The Pittsburgh Survey: Women and the trades, Pittsburgh, 1907-1908, by Elizabeth B. Butler. 1909 PDF Download
Are you looking for read ebook online? Search for your book and save it on your Kindle device, PC, phones or tablets. Download The Pittsburgh Survey: Women and the trades, Pittsburgh, 1907-1908, by Elizabeth B. Butler. 1909 PDF full book. Access full book title The Pittsburgh Survey: Women and the trades, Pittsburgh, 1907-1908, by Elizabeth B. Butler. 1909 by Paul Underwood Kellogg. Download full books in PDF and EPUB format.

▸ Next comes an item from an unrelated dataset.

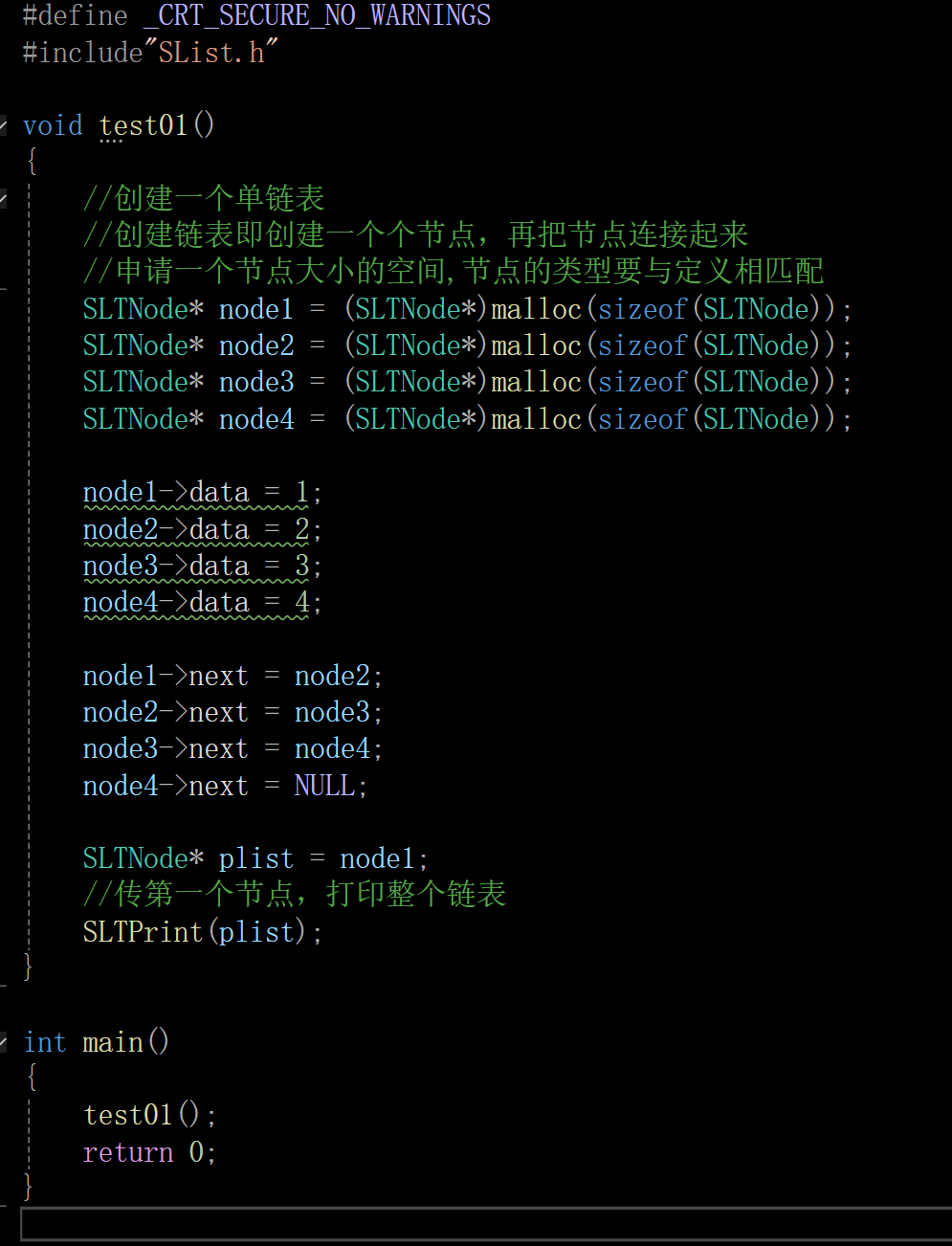
Task: Place cursor on test01 function name
Action: tap(144, 125)
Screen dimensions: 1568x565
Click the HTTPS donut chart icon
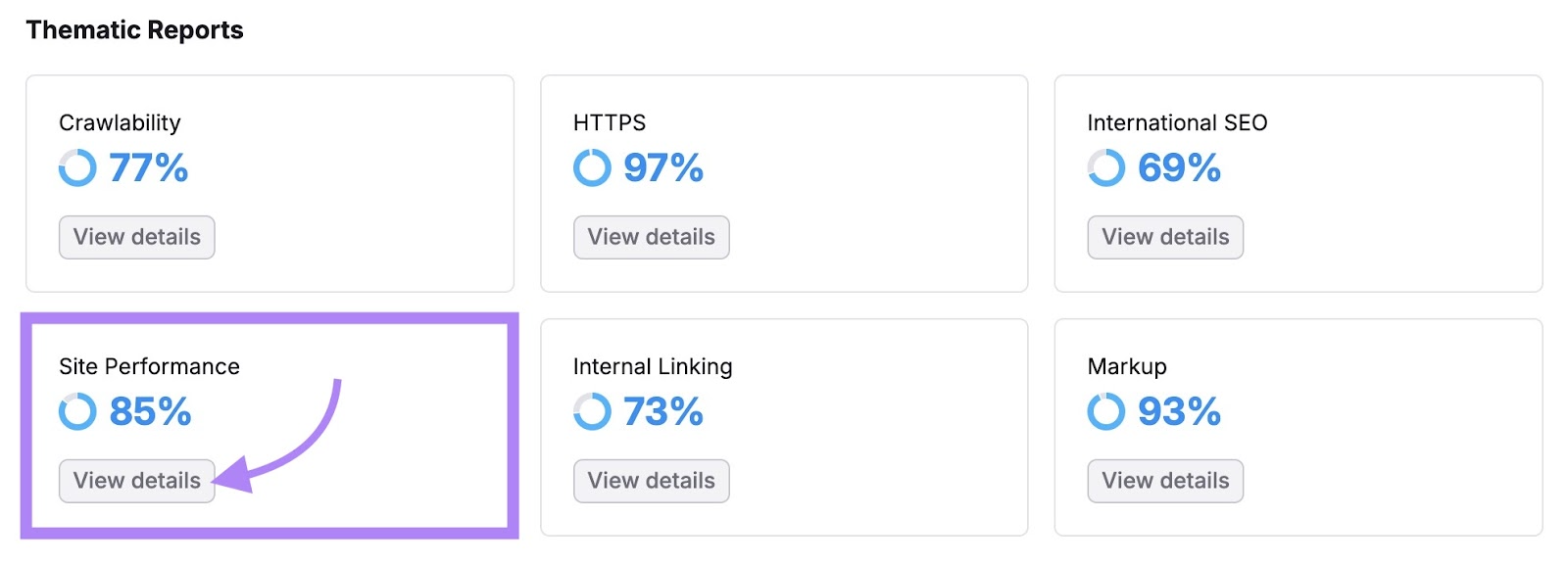click(x=592, y=167)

Author: Elizabeth Beardsley Butler Publisher: University of Pittsburgh Pre ISBN: 0822959011 Category : History Languages : en Pages : 561
Book Description
Women and the Trades has long been regarded as a masterwork in the field of social investigation. Originally published in 1909, it was one of six volumes of the path breaking Pittsburgh Survey, the first attempt in the United States to study, systematically and comprehensively, life and labor in one industrial city. No other book documents so precisely the many technological and organizational changes that transformed women's wage work in the early 1900s. Despite Pittsburgh's image as a male-oriented steel town, many women also worked for a living-rolling cigars, canning pickles, or clerking in stores. The combination of manufacturing, distribution, and communication services made the city of national economic developments. What Butler found in her visits to countless workplaces did not flatter the city, its employers, or its wage earners. With few exceptions, labor unions served the interests of skilled males. Women's jobs were rigidly segregated, low paying, usually seasonal, and always insecure. Ethnic distinctions erected powerful barriers between different groups of women, as did status hierarchies based on job function. Professor Maurine Weiner Greenwald's introduction provides biographical sketches of Butler and photographer Lewis Hine and examines the validity of Butler's assumptions and findings, especially with regard to protective legislation, women worker's “passivity,” and working-class family strategies.
Author: Francis G. Couvares Publisher: State University of New York Press ISBN: 079149988X Category : Social Science Languages : en Pages : 198
Book Description
What forces transformed a community in which industrial workers and other citizens exercised a real measure of power over their lives into a metropolis whose inhabitants were utterly dependent on Big Steel? How did a city that fervidly embraced the labor struggle of 1877 turn into the city which so fiercely repudiated the labor struggle of 1919? The Remaking of Pittsburgh is the history of this transformation. The cultural dimensions of industrialization come to life as Couvares calls upon labor history, urban history, and the history of popular culture to depict the demise of the "craftsman's empire" and the birth of a cosmopolitan bourgeois society. The book explores the impact of immigration on the shaping of modern Pittsburgh and the emergence of mass culture within the community. In the midst of these processes of transformation, the giant steel corporations were continually reshaping the life of the city.